Credit Application Prediction Using Machine Learning

A classification model designed to predict whether customers will apply for a credit product.

A machine learning project submitted as part of a university analytics module, designed to explore multiple modeling techniques and to conduct an in-depth evaluation and comparison of the resulting models.

This system demonstrates how predictive modeling can support decision-makers in identifying promising credit applicants, while reducing the risk of wasting resources on individuals who are unlikely to be approved for credit.

1. Business Problem — What Was the Challenge?

A bank wanted to identify which customers were likely to apply for a credit and to understand what factors influenced that decision. With these insights, the bank aimed to proactively engage high-potential customers and reduce the risk of losing them to competitors.

2. Approach & Method — How It Was Solved

The analysis used an anaonymous dataset that was given to us by the bank. For confidentiality reasons, all variable names were excluded from the dataset, but all recorded observations for the project were present.

Techniques:

Data cleaning – removal of uninformative variables and missing values
Proportionality of target variable classes was assessed
Predictive modeling using logistic regression, support vector machine, random forest, and decision tree
Model evaluation using accuracy, recall, precision, F1, ROC-AUC, and evaluation graphs

3. Results & Business Insights

Among all models evaluated, the initial logistic regression achieved the highest recall score. Recall was selected as the primary evaluation metric because correctly identifying customers likely to apply for a credit product (the positive class) was the bank’s main objective. Failing to identify such customers would result in missed opportunities, making false negatives particularly costly.

Although the logistic regression model achieved a recall score of 78%, its precision was comparatively low at 28%. While the model successfully identified many true positive cases, a large proportion of its positive predictions were false positives. In practice, this means the model often classified customers as promising even when they were unlikely to apply for credit.

Performance comparison across all models.

5. Deployment

To reduce the number of false predictions while still capturing the majority of true positives, the model’s classification threshold was tuned using the F1 score. The F1 score balances precision and recall, ensuring that neither false negatives nor false positives dominate the model’s predictions.

The goal was to develop a model that avoids producing excessive false positives, as these would lead the bank to waste resources targeting customers with little or no interest in applying for a credit product.

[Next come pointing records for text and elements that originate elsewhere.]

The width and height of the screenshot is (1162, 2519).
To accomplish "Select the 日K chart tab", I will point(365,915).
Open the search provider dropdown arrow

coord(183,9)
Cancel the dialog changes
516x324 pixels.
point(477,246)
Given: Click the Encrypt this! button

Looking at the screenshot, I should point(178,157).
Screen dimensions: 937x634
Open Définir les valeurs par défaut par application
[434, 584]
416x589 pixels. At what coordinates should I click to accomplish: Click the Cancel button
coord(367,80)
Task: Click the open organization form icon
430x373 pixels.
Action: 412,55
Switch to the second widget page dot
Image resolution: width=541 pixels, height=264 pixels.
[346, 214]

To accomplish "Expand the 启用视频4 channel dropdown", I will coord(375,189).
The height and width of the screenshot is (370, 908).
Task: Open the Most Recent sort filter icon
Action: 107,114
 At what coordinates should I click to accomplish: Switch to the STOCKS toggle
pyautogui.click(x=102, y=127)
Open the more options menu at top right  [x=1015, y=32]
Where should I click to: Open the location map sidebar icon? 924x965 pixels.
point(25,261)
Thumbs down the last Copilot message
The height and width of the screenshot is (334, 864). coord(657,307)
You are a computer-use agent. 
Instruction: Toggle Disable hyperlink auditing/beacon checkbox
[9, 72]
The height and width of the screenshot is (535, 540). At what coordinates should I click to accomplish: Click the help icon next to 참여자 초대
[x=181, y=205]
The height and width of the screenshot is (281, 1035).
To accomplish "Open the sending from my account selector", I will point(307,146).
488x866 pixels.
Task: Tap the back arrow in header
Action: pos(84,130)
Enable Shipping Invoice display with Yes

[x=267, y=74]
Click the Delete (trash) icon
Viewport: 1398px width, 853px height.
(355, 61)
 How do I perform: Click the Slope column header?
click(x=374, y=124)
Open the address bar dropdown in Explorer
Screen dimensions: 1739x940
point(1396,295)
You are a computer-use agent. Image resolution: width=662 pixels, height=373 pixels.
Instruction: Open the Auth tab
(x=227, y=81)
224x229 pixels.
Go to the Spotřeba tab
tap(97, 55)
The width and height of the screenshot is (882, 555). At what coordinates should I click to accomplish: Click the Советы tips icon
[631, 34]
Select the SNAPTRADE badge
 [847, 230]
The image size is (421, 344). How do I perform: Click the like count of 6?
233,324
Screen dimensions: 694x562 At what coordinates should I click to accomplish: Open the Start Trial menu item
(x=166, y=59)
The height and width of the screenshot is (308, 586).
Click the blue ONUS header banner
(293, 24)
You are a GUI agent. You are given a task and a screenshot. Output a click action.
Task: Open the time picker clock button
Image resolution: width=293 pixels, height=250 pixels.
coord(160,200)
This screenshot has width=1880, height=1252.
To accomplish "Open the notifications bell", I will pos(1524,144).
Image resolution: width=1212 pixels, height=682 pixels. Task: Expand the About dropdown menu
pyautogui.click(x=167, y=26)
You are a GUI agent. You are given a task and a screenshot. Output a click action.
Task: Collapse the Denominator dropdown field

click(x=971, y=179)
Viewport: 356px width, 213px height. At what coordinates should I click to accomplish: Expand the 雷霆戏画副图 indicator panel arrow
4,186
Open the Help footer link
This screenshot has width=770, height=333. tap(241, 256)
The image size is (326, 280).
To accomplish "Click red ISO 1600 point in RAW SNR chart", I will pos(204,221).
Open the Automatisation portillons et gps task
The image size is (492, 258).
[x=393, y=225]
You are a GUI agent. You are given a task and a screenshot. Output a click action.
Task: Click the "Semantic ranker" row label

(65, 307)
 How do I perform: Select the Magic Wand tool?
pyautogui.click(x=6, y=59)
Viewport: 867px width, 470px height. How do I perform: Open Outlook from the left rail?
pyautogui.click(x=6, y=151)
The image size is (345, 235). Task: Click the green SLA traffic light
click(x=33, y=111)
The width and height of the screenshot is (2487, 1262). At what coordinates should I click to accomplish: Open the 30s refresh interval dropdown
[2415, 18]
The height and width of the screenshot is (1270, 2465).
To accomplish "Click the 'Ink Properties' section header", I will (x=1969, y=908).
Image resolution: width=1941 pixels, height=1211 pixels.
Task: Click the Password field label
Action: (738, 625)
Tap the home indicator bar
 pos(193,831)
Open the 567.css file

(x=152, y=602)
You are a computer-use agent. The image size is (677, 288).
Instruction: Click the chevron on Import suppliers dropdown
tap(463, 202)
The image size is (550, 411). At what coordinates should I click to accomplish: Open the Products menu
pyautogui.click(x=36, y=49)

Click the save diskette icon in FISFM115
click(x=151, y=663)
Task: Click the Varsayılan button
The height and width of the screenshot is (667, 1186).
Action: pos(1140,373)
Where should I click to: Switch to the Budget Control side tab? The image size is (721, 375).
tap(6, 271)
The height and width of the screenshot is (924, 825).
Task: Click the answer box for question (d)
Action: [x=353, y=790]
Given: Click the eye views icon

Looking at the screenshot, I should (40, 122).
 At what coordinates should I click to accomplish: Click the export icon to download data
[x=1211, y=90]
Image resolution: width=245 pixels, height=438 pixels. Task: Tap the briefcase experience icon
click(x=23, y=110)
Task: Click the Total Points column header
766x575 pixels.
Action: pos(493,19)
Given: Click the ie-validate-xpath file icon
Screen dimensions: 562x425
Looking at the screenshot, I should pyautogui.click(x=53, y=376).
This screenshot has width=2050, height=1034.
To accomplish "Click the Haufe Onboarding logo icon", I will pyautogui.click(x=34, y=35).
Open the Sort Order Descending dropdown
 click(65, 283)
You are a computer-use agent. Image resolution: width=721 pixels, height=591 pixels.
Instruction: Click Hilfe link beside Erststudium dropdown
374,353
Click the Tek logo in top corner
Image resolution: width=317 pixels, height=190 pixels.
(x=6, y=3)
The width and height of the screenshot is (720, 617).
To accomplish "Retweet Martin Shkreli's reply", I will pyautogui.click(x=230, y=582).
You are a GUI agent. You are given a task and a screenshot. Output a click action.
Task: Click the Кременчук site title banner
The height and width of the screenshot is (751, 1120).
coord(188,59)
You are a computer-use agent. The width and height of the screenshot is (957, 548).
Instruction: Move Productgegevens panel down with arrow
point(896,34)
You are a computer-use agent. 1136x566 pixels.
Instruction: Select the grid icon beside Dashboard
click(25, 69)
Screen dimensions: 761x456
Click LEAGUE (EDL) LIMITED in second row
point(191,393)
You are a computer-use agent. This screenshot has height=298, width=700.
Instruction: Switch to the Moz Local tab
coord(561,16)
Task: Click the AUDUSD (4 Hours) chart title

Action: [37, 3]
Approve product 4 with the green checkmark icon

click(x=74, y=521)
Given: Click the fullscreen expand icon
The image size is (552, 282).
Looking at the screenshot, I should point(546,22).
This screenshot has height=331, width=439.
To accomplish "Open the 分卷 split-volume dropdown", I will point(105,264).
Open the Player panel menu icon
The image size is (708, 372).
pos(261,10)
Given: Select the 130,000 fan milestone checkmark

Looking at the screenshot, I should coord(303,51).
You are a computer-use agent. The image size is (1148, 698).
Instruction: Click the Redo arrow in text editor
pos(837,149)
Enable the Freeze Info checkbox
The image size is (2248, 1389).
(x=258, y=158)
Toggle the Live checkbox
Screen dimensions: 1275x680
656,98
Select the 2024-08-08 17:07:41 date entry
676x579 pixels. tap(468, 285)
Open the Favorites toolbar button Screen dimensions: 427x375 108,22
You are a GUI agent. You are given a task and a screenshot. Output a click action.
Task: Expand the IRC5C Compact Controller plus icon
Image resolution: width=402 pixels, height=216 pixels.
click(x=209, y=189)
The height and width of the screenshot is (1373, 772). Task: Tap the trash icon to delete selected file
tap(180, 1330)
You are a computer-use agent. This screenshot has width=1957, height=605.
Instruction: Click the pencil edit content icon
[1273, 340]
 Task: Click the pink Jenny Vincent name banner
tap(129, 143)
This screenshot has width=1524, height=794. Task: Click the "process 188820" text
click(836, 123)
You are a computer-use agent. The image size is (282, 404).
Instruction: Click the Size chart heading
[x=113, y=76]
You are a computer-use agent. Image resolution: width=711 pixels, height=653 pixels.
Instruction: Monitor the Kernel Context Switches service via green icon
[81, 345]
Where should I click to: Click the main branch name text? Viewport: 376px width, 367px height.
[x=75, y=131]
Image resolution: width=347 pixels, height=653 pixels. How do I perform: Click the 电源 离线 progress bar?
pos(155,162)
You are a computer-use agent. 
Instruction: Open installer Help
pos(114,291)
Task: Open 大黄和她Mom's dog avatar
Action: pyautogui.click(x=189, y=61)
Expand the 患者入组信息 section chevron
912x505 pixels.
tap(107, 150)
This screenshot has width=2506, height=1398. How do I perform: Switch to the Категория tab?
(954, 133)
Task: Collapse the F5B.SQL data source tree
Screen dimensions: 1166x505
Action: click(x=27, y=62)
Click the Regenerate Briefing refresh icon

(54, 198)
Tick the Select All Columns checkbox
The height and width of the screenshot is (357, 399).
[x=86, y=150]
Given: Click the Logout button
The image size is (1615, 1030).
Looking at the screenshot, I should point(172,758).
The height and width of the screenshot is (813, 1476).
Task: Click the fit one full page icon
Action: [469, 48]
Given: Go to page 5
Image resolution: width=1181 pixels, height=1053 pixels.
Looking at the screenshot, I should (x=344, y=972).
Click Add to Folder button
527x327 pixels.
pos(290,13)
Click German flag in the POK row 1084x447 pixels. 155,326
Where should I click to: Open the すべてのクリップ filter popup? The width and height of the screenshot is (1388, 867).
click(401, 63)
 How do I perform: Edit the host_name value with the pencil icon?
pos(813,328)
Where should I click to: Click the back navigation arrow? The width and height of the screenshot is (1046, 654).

After threshold tuning, the final logistic regression model achieved a recall score of 52% and a precision score of 48%.

In practice, this model could be implemented in the bank’s customer relationship management department to support decision-making around credit applicants. Predicted approval scores could help relationship managers prioritize high-potential clients, enabling more efficient use of time and resources while maintaining control over credit risk.

Confusion matrix of the tuned logistic regression model.

6. Resources

Below you can find a PDF containing all the code used for this project, along with the relevant evaluation graphs.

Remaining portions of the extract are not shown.